● **WORK INSTRUCTION**
Where a line in the entries below contains the word "will", it counts; give the total by itself.

+++ INFORMATION SHOWN +++

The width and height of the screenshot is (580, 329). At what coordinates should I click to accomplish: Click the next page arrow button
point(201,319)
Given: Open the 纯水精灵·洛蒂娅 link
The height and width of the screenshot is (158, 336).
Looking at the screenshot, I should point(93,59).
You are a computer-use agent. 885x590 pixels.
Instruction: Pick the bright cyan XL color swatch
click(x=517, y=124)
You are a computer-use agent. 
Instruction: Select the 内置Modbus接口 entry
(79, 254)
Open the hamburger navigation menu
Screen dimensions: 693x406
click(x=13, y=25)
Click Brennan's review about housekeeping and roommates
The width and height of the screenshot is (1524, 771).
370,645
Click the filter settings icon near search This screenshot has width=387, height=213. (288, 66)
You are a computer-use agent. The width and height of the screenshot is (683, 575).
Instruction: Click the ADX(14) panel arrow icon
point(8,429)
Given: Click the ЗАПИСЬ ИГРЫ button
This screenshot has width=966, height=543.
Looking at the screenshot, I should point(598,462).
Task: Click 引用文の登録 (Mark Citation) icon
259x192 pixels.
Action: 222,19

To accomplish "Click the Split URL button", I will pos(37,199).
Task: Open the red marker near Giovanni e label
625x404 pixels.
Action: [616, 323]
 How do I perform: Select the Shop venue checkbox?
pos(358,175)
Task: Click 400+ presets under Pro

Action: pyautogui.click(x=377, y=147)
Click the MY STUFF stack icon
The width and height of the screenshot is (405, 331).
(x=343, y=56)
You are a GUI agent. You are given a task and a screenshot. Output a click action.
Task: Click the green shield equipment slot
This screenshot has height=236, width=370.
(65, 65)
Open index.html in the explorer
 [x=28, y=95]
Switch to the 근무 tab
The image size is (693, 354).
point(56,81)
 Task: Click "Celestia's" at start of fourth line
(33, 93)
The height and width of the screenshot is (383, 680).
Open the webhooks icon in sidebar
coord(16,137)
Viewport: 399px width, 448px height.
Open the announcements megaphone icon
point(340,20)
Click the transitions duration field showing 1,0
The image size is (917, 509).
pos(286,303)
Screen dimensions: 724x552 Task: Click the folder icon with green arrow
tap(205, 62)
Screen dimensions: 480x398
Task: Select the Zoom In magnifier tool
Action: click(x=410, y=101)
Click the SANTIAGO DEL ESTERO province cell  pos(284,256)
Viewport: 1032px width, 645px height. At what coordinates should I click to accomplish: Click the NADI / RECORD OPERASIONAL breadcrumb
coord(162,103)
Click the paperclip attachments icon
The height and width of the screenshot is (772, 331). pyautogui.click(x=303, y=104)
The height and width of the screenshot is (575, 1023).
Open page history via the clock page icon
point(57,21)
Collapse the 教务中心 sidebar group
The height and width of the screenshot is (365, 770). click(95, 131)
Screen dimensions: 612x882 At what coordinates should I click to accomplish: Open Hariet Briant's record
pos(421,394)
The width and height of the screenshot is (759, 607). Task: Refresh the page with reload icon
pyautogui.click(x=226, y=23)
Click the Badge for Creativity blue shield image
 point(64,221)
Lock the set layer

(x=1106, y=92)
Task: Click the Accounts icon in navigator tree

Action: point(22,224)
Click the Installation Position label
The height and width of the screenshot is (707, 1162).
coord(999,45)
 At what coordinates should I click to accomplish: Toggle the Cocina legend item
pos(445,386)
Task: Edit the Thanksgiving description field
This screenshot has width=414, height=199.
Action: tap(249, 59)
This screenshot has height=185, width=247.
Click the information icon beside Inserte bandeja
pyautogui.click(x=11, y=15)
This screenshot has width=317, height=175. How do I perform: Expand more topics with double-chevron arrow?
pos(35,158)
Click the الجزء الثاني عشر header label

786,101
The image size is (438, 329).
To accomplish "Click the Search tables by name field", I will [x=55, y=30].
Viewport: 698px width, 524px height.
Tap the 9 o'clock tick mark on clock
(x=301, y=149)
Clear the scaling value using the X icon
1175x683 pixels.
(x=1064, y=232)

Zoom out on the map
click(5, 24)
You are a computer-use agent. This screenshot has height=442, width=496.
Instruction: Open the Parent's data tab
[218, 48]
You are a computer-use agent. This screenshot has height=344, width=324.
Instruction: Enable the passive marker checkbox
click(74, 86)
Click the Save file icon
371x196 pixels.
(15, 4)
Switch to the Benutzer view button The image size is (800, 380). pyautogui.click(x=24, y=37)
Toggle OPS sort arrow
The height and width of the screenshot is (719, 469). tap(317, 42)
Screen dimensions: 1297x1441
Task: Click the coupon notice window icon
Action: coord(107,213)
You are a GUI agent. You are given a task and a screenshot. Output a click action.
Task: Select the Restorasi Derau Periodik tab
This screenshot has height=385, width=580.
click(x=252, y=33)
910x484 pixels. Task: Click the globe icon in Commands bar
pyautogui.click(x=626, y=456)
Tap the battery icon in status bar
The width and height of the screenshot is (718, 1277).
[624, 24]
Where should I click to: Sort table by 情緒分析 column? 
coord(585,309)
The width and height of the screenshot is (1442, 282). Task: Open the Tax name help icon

+++

● **ANSWER TO THE EXERCISE**
2